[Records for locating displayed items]
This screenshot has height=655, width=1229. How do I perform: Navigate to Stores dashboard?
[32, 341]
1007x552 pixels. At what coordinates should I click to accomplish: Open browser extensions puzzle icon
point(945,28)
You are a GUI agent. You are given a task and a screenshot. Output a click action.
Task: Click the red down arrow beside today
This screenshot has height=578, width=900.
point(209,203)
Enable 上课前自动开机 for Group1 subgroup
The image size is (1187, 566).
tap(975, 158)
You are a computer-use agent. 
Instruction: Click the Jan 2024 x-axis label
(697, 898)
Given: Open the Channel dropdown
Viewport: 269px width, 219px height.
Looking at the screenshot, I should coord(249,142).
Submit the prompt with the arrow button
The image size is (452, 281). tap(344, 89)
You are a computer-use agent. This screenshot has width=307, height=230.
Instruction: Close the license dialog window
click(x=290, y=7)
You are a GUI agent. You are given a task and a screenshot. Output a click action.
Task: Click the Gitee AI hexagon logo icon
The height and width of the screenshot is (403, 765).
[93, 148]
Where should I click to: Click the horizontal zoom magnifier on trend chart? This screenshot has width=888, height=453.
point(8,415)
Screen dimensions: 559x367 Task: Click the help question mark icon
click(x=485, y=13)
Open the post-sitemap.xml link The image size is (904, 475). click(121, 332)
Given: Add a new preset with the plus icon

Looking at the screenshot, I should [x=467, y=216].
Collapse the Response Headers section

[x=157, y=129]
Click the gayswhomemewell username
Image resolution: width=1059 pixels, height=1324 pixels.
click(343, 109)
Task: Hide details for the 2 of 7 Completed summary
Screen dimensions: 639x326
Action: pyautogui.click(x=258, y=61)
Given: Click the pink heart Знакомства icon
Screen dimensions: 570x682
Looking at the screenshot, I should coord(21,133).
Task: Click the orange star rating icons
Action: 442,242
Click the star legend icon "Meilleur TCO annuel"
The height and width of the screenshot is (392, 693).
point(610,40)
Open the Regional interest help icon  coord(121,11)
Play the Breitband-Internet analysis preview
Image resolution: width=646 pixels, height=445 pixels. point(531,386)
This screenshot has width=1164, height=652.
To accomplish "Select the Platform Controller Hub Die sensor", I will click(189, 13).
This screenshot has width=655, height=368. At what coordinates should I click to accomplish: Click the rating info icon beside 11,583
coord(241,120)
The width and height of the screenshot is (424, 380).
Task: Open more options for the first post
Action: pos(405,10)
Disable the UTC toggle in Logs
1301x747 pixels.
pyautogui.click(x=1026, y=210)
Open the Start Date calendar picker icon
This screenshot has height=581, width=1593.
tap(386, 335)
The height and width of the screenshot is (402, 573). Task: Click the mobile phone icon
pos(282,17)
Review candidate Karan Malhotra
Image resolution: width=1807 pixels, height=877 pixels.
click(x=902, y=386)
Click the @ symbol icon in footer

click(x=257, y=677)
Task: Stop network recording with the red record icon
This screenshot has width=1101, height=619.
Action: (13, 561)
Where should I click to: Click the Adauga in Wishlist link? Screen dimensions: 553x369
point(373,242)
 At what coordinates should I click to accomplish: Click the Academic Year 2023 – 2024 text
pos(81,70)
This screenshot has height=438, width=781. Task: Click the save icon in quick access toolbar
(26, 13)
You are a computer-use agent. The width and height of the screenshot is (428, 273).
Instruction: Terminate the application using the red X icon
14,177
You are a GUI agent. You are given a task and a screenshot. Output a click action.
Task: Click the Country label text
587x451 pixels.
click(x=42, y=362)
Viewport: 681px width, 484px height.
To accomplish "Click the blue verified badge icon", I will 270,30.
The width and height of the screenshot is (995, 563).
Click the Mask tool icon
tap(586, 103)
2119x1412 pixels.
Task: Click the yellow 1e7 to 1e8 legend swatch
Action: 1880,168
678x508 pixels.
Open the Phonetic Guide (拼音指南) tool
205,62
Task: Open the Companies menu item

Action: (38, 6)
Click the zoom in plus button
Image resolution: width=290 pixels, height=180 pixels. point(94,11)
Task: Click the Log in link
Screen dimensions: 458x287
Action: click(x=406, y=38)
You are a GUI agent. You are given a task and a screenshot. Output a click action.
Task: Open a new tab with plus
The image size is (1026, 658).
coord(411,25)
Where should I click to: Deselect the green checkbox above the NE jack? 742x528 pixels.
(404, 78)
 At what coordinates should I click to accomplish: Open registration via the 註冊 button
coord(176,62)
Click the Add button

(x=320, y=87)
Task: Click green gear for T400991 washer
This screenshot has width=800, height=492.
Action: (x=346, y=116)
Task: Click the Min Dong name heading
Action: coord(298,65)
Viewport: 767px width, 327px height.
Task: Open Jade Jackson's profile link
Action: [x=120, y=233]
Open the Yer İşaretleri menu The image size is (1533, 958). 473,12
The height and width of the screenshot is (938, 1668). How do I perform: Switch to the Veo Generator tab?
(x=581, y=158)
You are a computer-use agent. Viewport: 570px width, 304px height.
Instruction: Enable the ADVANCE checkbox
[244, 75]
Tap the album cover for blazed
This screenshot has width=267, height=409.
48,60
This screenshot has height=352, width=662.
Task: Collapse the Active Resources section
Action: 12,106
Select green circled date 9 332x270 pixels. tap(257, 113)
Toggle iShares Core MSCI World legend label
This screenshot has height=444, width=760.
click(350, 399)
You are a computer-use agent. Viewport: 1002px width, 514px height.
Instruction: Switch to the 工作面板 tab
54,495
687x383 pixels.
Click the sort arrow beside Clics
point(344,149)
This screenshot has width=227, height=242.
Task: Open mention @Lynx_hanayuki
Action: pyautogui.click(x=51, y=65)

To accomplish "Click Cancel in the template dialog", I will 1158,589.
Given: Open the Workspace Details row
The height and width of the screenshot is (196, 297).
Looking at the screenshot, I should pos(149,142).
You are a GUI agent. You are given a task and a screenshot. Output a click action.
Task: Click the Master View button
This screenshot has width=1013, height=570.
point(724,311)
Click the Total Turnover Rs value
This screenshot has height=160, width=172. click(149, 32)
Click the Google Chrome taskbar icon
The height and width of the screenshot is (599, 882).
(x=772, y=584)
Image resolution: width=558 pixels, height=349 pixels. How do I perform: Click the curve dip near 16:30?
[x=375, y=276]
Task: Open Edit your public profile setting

- GIVEN INSTRUCTION
Could you quote word for word the lines above, starting with the line that contains "Task: Hide details" and ending with the line that contains "Open the Regional", both included?

- EXERCISE OUTPUT
Task: Hide details for the 2 of 7 Completed summary
Screen dimensions: 639x326
Action: pyautogui.click(x=258, y=61)
Given: Click the pink heart Знакомства icon
Screen dimensions: 570x682
Looking at the screenshot, I should coord(21,133).
Task: Click the orange star rating icons
Action: 442,242
Click the star legend icon "Meilleur TCO annuel"
The height and width of the screenshot is (392, 693).
point(610,40)
Open the Regional interest help icon  coord(121,11)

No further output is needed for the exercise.